§ WHAT IS REQUIRED: Report the number of lines in the entries below that include the word "thumbnail", and nothing else.

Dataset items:
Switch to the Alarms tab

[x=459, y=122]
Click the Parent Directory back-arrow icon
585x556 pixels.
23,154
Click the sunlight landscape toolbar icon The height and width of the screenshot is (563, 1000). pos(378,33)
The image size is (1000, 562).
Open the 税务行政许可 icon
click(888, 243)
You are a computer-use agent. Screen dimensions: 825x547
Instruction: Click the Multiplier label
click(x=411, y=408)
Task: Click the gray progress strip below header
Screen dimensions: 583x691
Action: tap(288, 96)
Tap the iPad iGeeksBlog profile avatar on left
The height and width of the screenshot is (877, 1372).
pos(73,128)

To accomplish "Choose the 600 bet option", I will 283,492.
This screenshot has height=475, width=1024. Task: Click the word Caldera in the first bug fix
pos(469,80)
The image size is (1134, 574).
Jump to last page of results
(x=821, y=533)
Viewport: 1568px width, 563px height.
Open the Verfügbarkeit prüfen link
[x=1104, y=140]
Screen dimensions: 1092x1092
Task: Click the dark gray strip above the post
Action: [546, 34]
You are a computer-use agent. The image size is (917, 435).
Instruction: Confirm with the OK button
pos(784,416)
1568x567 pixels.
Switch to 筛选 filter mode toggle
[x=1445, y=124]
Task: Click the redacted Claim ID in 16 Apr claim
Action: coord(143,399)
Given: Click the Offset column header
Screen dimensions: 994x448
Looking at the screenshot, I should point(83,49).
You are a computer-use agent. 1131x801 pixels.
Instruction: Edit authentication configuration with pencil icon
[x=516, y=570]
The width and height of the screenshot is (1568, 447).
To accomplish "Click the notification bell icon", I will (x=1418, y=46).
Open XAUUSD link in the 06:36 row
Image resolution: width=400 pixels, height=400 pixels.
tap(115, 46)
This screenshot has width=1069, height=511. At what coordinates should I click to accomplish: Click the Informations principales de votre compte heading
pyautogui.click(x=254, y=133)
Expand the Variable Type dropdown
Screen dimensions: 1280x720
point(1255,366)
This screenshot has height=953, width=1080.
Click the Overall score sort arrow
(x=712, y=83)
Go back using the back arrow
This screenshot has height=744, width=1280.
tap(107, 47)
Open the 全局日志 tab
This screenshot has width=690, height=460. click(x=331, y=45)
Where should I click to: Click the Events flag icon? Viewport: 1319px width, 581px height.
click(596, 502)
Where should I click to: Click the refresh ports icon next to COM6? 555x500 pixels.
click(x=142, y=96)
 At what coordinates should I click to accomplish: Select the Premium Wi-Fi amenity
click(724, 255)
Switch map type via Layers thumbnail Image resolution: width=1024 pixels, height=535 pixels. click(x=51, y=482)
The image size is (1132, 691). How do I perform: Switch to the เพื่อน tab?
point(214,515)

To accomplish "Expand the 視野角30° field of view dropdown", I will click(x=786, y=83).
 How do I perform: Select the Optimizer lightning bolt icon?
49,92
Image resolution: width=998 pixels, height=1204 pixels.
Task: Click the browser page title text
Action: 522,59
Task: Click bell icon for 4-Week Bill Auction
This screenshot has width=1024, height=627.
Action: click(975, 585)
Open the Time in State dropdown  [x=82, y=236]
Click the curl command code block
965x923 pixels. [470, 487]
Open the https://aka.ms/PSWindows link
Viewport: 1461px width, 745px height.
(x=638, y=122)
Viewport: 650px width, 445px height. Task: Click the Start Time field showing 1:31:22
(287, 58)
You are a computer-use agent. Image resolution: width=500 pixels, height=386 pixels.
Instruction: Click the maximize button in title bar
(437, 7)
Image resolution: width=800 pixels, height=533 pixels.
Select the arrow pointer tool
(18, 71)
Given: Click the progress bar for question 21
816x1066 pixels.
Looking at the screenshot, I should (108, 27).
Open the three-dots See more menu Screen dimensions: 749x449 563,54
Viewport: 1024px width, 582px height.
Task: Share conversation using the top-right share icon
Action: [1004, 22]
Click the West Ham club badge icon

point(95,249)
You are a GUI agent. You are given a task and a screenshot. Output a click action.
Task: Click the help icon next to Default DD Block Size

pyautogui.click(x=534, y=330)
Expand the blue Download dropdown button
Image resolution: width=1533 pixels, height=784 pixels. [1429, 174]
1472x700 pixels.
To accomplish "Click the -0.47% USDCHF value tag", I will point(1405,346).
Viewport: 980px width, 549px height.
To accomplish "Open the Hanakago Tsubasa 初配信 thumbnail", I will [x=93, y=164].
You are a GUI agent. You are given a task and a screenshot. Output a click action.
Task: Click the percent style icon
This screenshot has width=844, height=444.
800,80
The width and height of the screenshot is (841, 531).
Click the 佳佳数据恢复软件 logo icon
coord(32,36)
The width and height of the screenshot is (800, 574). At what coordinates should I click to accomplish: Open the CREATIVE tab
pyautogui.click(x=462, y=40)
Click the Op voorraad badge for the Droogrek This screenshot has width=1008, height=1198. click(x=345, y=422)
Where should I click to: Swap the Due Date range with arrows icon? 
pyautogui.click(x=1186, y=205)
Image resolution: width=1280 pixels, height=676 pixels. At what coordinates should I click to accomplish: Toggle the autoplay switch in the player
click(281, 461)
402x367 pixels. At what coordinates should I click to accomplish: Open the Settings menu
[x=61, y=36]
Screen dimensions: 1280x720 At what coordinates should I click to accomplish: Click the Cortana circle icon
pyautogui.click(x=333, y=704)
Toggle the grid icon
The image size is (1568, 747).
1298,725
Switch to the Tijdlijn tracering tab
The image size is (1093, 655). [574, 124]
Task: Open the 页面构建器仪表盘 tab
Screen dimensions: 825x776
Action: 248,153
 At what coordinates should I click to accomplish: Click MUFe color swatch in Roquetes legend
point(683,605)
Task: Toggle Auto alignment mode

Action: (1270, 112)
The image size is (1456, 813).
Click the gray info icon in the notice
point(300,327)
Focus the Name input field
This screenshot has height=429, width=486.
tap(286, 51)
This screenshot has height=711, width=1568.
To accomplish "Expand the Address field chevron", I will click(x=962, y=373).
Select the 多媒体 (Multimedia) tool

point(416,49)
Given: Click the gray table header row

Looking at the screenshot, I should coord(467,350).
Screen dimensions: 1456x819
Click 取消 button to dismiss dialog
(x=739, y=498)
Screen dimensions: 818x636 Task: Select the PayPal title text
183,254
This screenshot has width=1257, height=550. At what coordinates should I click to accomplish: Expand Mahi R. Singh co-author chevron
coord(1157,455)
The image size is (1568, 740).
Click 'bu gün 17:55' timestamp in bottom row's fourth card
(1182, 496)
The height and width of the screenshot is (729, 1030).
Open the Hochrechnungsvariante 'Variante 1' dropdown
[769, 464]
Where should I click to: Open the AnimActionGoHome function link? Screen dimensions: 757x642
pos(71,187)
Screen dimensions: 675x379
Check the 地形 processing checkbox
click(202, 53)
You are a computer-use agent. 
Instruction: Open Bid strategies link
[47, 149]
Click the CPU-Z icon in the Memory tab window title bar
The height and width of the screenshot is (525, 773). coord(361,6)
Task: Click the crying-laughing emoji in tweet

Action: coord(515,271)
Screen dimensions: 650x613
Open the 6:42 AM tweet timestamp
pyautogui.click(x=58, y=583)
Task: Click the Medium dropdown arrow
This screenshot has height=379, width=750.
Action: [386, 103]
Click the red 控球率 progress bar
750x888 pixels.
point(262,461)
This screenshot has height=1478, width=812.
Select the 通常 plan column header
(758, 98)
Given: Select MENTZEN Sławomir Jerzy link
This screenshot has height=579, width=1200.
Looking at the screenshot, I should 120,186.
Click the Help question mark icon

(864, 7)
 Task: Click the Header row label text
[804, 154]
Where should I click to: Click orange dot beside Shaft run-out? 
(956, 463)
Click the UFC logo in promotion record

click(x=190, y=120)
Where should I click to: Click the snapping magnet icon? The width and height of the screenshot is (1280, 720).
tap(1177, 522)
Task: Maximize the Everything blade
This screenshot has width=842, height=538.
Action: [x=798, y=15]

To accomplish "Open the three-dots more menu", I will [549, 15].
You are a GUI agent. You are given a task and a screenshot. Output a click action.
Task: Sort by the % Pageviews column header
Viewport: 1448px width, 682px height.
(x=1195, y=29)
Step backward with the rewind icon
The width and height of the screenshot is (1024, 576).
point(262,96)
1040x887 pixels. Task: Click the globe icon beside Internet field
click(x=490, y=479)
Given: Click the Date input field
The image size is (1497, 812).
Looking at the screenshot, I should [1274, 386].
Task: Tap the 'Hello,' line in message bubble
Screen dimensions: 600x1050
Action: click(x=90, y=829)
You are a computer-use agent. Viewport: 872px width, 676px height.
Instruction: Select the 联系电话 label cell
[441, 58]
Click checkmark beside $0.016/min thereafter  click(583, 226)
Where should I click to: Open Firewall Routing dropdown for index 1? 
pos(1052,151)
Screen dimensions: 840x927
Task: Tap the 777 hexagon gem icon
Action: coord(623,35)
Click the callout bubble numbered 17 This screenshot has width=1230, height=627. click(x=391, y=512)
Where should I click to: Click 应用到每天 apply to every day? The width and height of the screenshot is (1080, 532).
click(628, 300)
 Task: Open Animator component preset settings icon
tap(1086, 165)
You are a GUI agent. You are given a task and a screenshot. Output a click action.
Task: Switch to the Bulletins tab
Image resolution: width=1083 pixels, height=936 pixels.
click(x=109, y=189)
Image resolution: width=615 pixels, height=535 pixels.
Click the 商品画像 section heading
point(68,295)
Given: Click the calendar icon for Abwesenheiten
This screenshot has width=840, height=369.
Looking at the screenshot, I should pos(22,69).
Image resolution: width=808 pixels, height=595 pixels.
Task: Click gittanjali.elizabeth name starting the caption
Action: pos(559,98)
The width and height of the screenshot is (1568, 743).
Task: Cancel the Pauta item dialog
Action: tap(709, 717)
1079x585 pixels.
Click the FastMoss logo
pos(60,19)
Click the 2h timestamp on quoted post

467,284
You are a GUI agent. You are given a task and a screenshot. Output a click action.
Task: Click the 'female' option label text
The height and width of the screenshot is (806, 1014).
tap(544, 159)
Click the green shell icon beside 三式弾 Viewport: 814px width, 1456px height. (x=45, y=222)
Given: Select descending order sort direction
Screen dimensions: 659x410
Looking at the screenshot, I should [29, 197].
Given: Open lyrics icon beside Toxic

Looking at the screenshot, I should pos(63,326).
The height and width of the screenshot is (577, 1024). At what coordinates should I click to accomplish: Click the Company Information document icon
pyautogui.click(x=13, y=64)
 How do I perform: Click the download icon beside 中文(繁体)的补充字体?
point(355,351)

§ RESPONSE FOR THIS EXERCISE: 2